India faces a multitude of internal and external threats. Apart from Pakistan as the more immediate one, there is competition from China, dealing with terror strikes from non- state actors, fighting insurgencies without alienating the civil population, and the nuclearisation of India and Pakistan that requires India to launch limited military action below the nuclear threshold. There is no substitute for strategic thinking and institutional effectiveness, without which there can be neither military muscle nor protection of strategic interests. In India there is no holistic vision and changes of government have not resolved these problems. The army’s post- 2002 ‘Cold Start’ designed for decisive limited strikes within two days against Pakistan found little support from the other two services or the government. Overall, there is a failure of political will to tackle a persisting policy paralysis.
This book uncovers an unhappy picture. Since Nehru’s days the socialist-economic pacifist view and tight hierarchical bureaucratic control has held primacy over defence growth, revealing “the distance that separates the politico-bureaucratic leadership and the military leadership … the only nuclear power where the military functions outside the government”. Our civilians will not entrust nuclear weapons to military control, defence management systems are not functioning well, there are tensions in civil-military affairs, acrimony between the three services, disputes between the prime minister’s office, the external affairs and defence ministries, and lack of strategic planning.
The concept of autonomous services led to the lack of unified precepts. Both civil and military circles oppose this fundamental requirement, unlike the U.S.A., U.K. and other nations where a unified command is mandated by law. There have been dozens of ‘doctrines’ promulgated but without any clarity, even of the nuclear doctrine. Each service has developed its own ‘doctrine’ without coordination or reference to other two, and the civilian bureaucracy has no interest in diluting its authority. Reforms suggested by expert reports are never implemented, delayed or partially implemented. The government must enunciate the guidance and the military must formulate the doctrine, which has to be in conjunction with the nuclear doctrine. This has not happened.
The military needs to adapt to the new concepts of technological warfare, which call for modernisation, but there is no significant change in the operating systems. The manpower-intensive prioritisation of defence over offence remains, though the 1998 nuclear tests and Kargil revealed the lack of cuttingedge technology and changed deterrent calculations. The gulf between the scientists and the military is entrenched, and Indian leaders see the nuclear weapon as political and not military. The threat from Pakistan and China is addressed mainly with conventional weapons, and it is unknown if the army deploys warheads and missiles together. Perhaps our scientists and engineers have more control over nuclear weapons than the political leaders, which raises serious doubts about the credibility value of our deterrent. India has never declared a space policy, and official claims to have an effective anti-ballistic missile shield are met with scepticism.

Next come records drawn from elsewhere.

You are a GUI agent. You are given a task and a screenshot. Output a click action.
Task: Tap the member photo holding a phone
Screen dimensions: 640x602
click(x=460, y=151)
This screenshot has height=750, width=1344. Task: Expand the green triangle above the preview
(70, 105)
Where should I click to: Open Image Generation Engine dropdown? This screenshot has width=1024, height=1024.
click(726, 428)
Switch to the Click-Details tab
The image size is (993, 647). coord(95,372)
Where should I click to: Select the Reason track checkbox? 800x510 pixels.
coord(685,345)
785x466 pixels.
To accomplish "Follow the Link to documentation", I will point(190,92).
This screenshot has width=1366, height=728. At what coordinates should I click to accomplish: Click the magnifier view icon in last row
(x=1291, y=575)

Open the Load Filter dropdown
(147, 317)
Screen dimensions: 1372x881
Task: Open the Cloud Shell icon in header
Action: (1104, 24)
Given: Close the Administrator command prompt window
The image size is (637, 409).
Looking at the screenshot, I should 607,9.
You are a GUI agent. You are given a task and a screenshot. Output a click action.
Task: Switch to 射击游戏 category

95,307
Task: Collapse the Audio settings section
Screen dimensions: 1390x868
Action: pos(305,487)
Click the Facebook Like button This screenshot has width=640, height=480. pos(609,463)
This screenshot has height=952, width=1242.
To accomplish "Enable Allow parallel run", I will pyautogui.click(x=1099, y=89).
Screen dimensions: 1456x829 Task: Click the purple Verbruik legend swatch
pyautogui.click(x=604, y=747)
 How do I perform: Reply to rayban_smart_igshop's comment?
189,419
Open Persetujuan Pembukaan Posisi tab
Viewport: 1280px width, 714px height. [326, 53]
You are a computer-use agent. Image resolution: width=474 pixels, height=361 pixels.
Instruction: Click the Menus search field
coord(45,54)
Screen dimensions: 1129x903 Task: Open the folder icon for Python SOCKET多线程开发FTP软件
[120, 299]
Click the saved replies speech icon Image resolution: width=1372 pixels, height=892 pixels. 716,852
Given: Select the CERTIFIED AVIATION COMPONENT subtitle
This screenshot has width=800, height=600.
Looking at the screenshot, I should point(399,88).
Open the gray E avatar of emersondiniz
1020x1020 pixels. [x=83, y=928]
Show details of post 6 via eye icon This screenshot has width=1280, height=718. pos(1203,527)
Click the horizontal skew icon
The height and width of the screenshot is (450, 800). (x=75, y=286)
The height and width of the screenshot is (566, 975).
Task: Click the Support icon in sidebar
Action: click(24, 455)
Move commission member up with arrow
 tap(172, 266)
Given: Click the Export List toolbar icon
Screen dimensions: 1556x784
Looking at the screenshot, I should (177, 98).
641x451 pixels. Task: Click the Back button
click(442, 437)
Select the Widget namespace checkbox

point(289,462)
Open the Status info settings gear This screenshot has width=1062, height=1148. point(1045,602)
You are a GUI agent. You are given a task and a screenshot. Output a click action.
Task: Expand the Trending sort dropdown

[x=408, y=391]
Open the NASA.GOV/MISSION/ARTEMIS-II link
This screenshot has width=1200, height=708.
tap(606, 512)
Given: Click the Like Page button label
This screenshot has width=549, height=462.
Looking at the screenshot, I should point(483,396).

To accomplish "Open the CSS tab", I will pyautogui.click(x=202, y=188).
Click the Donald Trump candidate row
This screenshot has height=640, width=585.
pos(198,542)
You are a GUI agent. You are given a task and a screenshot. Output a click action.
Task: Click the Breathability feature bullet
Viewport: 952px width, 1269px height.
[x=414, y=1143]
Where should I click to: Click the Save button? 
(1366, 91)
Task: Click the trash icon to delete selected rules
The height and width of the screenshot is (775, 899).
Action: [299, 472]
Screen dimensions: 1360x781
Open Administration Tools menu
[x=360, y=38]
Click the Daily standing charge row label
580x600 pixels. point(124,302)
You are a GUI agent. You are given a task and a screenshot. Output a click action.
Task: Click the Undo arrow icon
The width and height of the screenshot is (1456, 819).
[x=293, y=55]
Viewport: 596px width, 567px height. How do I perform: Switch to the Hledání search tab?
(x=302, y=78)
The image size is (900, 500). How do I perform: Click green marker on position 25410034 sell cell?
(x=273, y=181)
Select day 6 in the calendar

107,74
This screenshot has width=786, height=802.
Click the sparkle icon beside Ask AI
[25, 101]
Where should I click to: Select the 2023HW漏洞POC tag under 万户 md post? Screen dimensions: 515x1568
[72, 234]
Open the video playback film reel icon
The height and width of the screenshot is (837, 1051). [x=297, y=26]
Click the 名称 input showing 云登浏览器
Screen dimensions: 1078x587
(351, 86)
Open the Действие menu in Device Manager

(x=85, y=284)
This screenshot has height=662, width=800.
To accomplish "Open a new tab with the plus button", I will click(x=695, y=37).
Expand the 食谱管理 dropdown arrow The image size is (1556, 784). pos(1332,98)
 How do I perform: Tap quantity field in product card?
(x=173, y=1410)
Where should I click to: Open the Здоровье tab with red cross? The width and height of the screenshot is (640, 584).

The Indian ‘teeth to tail’ ratio is one of worst among modern militaries. The army has a shortage of officers, and the navy’s force structure falls “woefully short” of the desired level. There are no integrated theatre commands even after Mumbai in 2008. There is no roadmap for indigenous production, expediting decisions, synergy between local producers, foreign suppliers and private sector. It is unlikely that India can emerge as a hegemon in the near future, and primacy in the Indian Ocean is only “aspirational”.
The two-front question is not with Pakistan and China, but the internal and external scenario. The Chinese threat is seen as conventional, and India has no wish to enter an arms race with China. Internally, India confronts a hybrid threat from Indian militants, foreign militants and Pakistani intelligence services. It only recently accepted that its citizens could be home-grown terrorists acting on their own and not for Pakistan, while the decline in violence from Maoists is no permanent victory. Intelligence agencies have a shortage of appropriate human talent; the police are inadequate structurally and ideologically, class riven and feudalistic. Despite having one of the oldest and largest federal police and paramilitary forces, India is unable to deploy them effectively.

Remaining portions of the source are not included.